Research Article - Journal of Clinical Ophthalmology (2021) Volume 5, Issue 3
Study on efficacy of preoperative use of Flurbiprofen and Nepafenac eye drops in maintaining mydriasis during cataract surgery in comparison with duration of surgery in patients with senile cataract: A prospective randomized study
- Corresponding Author:
- Nareddy Prasanna
Department of Ophthalmology
Santhiram Medical College and Health Sciences
E-mail: [email protected]
Accepted date: 22 May, 2021
Citation:Divya A, Prasanna N, Gudivada KK, et al. Study on efficacy of preoperative use of Flurbiprofen and Nepafenac eye drops in maintaining mydriasis during cataract surgery in comparison with duration of surgery in patients with senile cataract: A prospective randomized study. J Clin Ophthalmol 2021;5(3):417-421.

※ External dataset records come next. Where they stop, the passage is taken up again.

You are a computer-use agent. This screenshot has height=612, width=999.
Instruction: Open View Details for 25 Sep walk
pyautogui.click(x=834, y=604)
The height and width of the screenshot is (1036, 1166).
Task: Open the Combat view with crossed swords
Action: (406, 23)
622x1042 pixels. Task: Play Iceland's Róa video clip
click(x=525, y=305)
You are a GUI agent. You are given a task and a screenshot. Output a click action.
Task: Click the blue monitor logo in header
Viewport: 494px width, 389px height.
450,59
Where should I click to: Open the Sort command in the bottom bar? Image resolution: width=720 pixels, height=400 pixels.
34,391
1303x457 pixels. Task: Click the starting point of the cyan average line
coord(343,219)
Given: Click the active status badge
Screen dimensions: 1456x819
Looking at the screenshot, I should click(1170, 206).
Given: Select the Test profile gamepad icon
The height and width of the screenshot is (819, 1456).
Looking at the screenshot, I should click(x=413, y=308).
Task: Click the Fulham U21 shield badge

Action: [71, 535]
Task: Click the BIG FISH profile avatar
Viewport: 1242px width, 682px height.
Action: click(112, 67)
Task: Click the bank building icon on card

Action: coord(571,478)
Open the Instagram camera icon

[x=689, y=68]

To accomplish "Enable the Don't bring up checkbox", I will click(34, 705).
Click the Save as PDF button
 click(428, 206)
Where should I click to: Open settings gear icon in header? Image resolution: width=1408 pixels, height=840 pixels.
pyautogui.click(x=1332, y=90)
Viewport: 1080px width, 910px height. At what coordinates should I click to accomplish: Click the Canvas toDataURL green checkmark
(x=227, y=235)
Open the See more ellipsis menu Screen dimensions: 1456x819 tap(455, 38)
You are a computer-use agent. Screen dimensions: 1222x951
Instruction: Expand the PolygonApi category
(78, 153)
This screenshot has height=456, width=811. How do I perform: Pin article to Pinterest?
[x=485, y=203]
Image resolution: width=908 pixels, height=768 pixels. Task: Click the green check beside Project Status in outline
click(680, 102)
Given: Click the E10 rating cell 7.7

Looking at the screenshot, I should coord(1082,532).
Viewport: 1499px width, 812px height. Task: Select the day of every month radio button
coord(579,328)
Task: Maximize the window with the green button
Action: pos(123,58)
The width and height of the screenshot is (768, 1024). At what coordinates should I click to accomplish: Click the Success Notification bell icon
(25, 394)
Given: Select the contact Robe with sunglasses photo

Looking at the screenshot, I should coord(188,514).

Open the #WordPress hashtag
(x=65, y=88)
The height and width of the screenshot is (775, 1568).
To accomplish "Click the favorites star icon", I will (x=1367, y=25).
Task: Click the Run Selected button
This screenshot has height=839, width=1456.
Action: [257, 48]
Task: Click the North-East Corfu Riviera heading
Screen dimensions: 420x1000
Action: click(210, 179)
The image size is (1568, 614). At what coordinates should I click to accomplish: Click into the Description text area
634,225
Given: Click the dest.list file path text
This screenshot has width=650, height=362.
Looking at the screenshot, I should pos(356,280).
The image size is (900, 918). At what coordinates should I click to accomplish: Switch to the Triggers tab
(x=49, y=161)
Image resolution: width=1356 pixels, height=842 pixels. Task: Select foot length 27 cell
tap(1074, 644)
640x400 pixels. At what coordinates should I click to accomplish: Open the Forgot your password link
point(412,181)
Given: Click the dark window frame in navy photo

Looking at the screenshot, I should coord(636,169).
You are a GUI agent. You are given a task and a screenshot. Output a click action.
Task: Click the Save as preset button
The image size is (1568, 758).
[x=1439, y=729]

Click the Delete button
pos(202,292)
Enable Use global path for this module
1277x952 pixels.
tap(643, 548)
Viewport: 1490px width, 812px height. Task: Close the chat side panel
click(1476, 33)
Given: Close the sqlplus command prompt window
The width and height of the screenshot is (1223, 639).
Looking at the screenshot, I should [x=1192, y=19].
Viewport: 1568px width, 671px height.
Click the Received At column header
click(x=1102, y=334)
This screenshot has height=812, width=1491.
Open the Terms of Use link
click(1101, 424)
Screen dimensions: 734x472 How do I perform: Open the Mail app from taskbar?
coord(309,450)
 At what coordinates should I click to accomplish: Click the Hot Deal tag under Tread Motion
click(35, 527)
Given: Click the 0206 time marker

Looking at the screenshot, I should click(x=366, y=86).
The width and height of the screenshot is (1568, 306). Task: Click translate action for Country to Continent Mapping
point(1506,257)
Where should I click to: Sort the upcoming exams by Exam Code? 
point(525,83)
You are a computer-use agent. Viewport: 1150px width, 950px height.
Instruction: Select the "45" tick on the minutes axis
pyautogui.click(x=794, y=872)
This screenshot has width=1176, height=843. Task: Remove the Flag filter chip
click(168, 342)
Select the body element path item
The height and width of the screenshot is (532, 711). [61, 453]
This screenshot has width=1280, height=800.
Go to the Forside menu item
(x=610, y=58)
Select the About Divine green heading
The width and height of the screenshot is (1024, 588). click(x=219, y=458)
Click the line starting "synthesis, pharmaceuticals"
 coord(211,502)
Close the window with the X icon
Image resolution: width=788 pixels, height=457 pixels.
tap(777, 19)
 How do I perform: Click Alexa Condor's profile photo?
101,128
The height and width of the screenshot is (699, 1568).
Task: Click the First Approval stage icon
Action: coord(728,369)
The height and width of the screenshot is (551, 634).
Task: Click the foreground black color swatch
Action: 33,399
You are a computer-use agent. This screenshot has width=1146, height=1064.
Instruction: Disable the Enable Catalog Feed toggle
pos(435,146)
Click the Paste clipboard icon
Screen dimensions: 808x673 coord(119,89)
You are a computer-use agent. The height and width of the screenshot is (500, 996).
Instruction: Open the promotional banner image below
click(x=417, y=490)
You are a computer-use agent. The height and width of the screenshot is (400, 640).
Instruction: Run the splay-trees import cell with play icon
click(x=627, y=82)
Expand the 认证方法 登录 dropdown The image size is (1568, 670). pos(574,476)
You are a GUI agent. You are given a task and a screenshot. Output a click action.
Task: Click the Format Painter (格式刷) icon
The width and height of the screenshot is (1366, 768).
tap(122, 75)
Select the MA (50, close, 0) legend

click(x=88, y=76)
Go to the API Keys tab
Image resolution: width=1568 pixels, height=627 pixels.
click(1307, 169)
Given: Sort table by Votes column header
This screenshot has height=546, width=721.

Objective: Cataract surgery is the predominant procedure in day to day practice for many ophthalmologists. Maintaining appropriate mydriasis during surgery is the key for successful and safe surgery. Cataract surgery initiates the inflammatory cascade, thereby releasing prostaglandins. Prostaglandins lead to constriction of pupil during surgery. Topical NSAIDS are potent inhibitors of cyclooxygenase enzymes thereby inhibiting the biosynthesis of prostaglandins. Aim of the study is to compare the effectiveness of preoperative use of topical Nepafenac 0.1% and Flurbiprofen 0.03% eye drops in sustaining the mydriasis during surgery and comparison of efficacy of both in correlation with the duration of surgery.
Methods: We performed a Prospective, randomized, double blind, comparative study on 100 patients. Patients were randomly allocated into 2 equal groups to receive either Nepafenac or Flurbiprofen. Drug was allocated on the same day and prior to small incision cataract surgery. Pupil diameter was measured at the beginning and at the end of surgery and also duration of surgery was noted. The values of pupil diameter of both groups were compared and also with duration of surgery.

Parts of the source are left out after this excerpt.